Pensare Basket ricomincia il suo “campionato” 2019-2020 di cene con ospiti festeggiando il ritorno della Fortitudo in A1 con il suo Presidente, Christian Pavani, e con la sua guida in campo, il play Matteo Fantinelli.

Pavani presenta Matteo Fantinelli come un ragazzo timido. Sarà come dice lui, ma quando si parla e si gioca a Basket Matteo non lo è sicuramente timido. Lo ha dimostrato ieri anche negli ultimi caldissimi e decisivi minuti contro la squadra campione d’Italia, Reyer Venezia, che si era riportata a meno due, guidando senza incertezze la squadra e dando la palla a chi doveva, con grande calma e sicurezza.

Calmo e sicuro anche quando, a tavola, parla della sua carriera e di chi lo ha allenato. Dei suoi quattro anni a Treviso, riconoscendo a Pillastrini grandi capacità di insegnare la pallacanestro e di far crescere gli atleti a sua disposizione nella tecnica e nella testa. A lui deve una buona parte delle sua crescita tecnica e mentale in campo.

Certamente doloroso il distacco da Pillastrini e Treviso, ma fermamente desiderato e voluto il suo ritorno a Bologna, alla Fortitudo, non certo per interesse economico.  Il suo attuale allenatore Antimo Martino lascia ai suoi giocatori più libertà di esprimersi, in schemi meno rigidi rispetto al Pilla, ed è molto bravo nello stimolarli e caricarli per dare il meglio in campo. Lui non ha bisogno di essere caricato, anzi, però ad altri serve, eccome. Poi c’è sempre la spinta del pubblico fortitudino, che è davvero unico!

Matteo Fantinelli ha idee precise, e che espone con chiarezza, anche sull’eccesso di giocatori stranieri nel nostro campionato, non certamente sempre migliori di atleti italiani sui quali invece, a suo avviso, sarebbe meglio investire, con gli stessi soldi. Certo si rende conto anche lui, come Pavani, che per vincere subito, per ottenere risultati in tempi brevi, come vogliono i tifosi, i proprietari e gli sponsor, è più comodo attingere nel grande mare di atleti stranieri già pronti, piuttosto che aspettare la crescita di un giocatore facendolo giocare sperando nella sua cresita.

Per non parlare, come sottolinea Pavani, che con le attuali regole dei tesseramenti e cessioni investire nei vivai e nei giovani è un lusso che si possono permettere soltanto poche società, per gli alti costi e per le grandissime incertezze sugli effettivi ritorni in termini umani ed economici: essere bravi e fisicamente più prestanti dei coetanei a 14-16 anni non è una garanzia anche per gli anni successivi, anche disponendo (ma è sempre più raro!) di ottimi insegnanti/allenatori per le giovanili.  
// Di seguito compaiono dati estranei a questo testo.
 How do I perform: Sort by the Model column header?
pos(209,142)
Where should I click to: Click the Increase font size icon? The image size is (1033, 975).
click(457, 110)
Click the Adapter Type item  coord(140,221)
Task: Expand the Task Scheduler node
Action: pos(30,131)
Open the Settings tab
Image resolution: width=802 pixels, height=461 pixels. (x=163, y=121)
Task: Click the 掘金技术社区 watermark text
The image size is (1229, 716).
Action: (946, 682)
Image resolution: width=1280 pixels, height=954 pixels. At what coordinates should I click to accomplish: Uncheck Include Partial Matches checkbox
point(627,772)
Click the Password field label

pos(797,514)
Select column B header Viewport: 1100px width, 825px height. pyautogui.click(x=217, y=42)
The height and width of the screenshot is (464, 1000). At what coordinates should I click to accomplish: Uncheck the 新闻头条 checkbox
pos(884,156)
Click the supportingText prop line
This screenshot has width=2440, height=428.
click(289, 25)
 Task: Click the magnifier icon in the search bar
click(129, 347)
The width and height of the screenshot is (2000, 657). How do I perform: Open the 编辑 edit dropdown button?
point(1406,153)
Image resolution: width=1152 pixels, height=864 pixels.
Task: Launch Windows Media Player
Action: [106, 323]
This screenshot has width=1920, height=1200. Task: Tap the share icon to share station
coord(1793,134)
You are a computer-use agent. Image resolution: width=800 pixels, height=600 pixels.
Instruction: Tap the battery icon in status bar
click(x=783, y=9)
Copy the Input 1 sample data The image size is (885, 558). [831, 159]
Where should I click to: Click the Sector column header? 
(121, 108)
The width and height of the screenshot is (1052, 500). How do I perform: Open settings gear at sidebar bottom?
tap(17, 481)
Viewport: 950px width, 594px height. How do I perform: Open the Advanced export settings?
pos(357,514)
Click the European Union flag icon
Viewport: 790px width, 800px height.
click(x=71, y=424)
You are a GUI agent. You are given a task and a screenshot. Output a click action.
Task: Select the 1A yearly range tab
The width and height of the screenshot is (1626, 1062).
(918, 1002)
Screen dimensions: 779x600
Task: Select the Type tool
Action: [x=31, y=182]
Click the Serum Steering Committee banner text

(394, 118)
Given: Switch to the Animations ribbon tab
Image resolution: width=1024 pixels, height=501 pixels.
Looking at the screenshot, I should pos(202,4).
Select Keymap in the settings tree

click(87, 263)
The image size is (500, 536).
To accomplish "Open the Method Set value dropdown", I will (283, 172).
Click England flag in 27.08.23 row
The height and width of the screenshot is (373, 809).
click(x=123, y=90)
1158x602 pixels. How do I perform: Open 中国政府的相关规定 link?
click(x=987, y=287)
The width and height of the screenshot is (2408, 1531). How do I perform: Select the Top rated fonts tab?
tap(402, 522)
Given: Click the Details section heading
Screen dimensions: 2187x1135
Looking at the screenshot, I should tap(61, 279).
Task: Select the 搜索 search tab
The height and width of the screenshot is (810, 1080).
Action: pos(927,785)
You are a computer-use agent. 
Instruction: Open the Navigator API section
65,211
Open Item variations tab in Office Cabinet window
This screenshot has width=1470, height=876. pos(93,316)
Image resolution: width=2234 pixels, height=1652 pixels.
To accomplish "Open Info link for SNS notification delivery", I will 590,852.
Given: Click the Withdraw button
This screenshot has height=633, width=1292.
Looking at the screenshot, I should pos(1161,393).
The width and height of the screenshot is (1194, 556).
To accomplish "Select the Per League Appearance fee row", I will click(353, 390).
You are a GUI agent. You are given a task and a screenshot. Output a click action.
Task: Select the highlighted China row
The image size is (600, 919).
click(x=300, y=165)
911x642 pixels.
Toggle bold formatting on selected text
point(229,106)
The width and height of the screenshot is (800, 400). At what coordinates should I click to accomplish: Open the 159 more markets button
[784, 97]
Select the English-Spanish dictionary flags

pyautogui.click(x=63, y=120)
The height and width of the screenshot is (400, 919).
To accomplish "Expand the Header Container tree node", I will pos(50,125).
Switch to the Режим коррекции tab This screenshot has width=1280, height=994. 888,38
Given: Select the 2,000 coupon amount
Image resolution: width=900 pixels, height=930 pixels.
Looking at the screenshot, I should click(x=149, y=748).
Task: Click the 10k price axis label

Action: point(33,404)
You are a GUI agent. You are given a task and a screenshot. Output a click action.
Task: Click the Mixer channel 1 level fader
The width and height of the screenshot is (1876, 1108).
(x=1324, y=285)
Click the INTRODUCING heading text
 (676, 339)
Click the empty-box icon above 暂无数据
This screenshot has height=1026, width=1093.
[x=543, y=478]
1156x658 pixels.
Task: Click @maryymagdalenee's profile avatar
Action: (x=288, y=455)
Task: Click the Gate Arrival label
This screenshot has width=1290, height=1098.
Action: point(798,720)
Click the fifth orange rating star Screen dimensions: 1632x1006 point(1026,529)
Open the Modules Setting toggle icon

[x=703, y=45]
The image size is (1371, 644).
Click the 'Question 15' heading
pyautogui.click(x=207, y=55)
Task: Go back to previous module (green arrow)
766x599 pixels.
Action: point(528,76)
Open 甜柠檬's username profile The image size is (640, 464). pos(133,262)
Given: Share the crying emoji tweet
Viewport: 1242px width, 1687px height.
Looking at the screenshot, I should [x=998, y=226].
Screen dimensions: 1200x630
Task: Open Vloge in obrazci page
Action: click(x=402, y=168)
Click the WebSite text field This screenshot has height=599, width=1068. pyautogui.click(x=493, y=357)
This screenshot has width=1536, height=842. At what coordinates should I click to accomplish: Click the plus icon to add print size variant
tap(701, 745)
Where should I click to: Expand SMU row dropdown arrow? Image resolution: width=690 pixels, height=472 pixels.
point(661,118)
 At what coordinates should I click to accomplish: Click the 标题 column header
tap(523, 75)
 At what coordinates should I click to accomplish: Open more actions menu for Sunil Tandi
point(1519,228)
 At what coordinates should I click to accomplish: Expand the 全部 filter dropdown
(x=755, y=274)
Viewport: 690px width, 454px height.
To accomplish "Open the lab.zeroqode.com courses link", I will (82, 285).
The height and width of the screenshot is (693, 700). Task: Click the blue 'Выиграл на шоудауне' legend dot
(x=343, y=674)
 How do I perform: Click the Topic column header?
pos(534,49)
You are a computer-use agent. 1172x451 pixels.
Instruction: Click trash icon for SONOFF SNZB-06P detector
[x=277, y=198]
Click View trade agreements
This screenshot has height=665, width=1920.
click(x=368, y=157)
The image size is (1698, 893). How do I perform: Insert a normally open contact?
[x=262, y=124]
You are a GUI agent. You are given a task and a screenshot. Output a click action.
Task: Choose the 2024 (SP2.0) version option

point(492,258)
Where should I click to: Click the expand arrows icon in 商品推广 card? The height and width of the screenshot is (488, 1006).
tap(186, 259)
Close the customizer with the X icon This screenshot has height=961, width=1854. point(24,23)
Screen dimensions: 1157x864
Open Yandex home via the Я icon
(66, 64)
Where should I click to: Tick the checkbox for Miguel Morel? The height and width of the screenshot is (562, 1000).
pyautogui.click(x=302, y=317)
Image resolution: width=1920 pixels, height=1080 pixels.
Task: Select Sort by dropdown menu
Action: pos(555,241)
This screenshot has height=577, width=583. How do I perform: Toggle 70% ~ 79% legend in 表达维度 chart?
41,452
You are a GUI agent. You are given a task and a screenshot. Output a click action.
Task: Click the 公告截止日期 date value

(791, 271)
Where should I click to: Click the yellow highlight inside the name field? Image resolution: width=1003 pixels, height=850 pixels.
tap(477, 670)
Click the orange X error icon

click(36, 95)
Pavani ha poi idee precise su chi e come Bologna dovrebbe sfruttare la passione del Basket e la sua riconosciuta nomea di Basket City, a maggior ragione proprio in questo momento di ritorno della Fortitudo nel massimo campionato. Idee chiare su chi e come dovrebbe creare eventi di richiamo e con ritorni economici non solo per Virtus e Fortitudo, ma per la tutta la città e per il movimento della pallacanestro. Virtus e Fortitudo debbono essere attrici di richiamo in questi eventi, non organizzatrici.

Il periodo delle festività natalizie è sicuramente propizio e costituisce una grande opportunità, ma non può essere tutto concentrato in una o in due partite, anche se di cartello, nei capannoni della Fiera di Bologna da allestire per l’occasione a costi esagerati.  Natale e Capodanno vengono solo una volta l’anno, si può e si deve fare di più anche durante gli altri mesi. E non solo e necessariamente alla Fiera.